Exercise requirements - Search the records below for "card" and copy every line it turns up in.
[Records shown Boundary: Start]
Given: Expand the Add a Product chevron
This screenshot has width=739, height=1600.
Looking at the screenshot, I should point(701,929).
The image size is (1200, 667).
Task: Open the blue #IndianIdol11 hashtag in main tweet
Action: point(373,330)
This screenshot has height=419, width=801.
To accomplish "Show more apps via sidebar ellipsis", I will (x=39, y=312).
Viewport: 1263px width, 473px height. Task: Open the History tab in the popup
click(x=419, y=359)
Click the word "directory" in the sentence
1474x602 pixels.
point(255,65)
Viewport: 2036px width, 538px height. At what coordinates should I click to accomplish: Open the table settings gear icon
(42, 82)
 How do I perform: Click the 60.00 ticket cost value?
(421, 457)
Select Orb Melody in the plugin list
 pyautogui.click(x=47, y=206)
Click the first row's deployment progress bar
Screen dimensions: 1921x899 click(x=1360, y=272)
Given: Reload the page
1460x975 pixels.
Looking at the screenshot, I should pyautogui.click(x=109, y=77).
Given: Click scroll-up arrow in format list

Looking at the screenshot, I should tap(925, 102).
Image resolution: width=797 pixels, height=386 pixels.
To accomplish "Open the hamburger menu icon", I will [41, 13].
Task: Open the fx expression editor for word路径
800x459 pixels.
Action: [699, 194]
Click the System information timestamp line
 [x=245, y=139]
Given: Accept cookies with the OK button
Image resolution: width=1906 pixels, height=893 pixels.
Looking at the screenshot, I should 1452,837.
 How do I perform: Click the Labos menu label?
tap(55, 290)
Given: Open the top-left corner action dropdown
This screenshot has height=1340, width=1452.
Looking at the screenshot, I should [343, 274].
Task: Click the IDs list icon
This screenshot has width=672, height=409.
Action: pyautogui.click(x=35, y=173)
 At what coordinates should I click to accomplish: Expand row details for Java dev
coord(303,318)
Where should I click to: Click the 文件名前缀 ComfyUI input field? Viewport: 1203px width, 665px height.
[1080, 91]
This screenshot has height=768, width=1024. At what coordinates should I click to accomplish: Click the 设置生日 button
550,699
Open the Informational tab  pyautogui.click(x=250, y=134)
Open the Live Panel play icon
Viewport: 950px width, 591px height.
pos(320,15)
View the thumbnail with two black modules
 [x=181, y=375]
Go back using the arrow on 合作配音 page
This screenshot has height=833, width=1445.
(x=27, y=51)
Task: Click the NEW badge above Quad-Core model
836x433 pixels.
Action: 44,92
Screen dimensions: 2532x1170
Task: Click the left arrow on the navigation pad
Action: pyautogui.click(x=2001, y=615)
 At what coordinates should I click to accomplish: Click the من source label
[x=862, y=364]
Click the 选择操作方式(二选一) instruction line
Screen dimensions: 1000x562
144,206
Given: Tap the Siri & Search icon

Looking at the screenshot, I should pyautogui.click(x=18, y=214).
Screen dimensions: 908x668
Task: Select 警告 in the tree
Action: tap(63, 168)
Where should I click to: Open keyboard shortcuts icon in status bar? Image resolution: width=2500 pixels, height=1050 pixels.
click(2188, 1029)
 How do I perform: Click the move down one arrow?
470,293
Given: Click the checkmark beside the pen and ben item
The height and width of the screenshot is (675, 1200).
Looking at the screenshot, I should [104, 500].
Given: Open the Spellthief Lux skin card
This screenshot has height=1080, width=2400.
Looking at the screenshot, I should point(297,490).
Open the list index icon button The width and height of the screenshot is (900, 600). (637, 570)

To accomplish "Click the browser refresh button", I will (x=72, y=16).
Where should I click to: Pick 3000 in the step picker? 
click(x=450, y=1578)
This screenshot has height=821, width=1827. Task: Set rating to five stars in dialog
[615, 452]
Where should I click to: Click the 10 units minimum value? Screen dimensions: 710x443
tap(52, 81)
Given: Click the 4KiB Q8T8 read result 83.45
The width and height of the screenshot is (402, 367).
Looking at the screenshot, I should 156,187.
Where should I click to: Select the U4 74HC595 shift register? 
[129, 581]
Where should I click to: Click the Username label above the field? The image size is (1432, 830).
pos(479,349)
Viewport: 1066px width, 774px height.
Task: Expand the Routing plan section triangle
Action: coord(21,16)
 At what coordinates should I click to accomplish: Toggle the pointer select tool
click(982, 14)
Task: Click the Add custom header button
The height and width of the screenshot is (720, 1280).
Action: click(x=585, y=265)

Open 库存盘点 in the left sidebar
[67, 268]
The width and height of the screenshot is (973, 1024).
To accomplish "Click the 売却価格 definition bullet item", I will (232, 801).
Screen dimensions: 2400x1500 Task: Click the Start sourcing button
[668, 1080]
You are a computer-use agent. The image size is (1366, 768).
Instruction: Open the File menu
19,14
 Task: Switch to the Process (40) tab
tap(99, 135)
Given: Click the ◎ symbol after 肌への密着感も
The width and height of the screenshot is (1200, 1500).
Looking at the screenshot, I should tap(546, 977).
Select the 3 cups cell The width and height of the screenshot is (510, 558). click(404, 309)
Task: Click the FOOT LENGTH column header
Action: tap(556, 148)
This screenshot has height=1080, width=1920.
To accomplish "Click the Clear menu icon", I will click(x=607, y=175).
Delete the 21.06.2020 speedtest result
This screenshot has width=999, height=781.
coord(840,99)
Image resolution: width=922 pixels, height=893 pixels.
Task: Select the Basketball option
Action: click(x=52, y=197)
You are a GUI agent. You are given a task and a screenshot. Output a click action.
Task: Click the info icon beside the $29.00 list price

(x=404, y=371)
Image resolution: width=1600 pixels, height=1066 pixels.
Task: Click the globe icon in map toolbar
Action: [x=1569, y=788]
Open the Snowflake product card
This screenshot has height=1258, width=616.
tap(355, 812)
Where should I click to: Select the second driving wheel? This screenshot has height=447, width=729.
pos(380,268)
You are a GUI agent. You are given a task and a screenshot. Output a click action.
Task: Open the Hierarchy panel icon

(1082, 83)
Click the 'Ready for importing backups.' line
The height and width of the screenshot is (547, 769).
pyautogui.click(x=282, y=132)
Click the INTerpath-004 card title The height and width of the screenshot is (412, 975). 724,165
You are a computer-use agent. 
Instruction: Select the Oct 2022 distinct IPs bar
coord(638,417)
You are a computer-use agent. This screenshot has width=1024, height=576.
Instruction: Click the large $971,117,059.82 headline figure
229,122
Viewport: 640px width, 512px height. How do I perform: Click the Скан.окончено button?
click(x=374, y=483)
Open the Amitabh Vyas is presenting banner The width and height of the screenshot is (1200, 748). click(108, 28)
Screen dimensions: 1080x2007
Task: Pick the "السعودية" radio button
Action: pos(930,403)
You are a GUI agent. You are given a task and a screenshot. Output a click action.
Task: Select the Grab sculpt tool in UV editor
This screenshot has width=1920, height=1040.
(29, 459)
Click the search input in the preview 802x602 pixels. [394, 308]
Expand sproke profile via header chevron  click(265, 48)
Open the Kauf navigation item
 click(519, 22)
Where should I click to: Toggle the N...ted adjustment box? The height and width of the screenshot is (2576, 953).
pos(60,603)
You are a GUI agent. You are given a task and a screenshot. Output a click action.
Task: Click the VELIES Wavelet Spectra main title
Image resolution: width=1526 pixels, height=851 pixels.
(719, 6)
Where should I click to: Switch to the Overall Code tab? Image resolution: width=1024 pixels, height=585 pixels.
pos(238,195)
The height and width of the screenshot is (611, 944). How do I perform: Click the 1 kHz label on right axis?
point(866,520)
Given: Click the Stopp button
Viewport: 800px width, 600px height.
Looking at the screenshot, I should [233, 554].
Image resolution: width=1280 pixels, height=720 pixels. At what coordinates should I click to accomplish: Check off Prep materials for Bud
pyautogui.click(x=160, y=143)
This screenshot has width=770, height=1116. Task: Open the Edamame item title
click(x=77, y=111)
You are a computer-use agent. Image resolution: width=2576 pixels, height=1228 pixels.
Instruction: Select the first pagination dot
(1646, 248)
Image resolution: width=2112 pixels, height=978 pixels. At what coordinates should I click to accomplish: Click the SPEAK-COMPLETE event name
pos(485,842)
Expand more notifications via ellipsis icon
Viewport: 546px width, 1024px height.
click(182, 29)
[Records shown Boundary: End]
Task result -
Given: Open the Spellthief Lux skin card
Open the Snowflake product card
Click the INTerpath-004 card title The height and width of the screenshot is (412, 975). 724,165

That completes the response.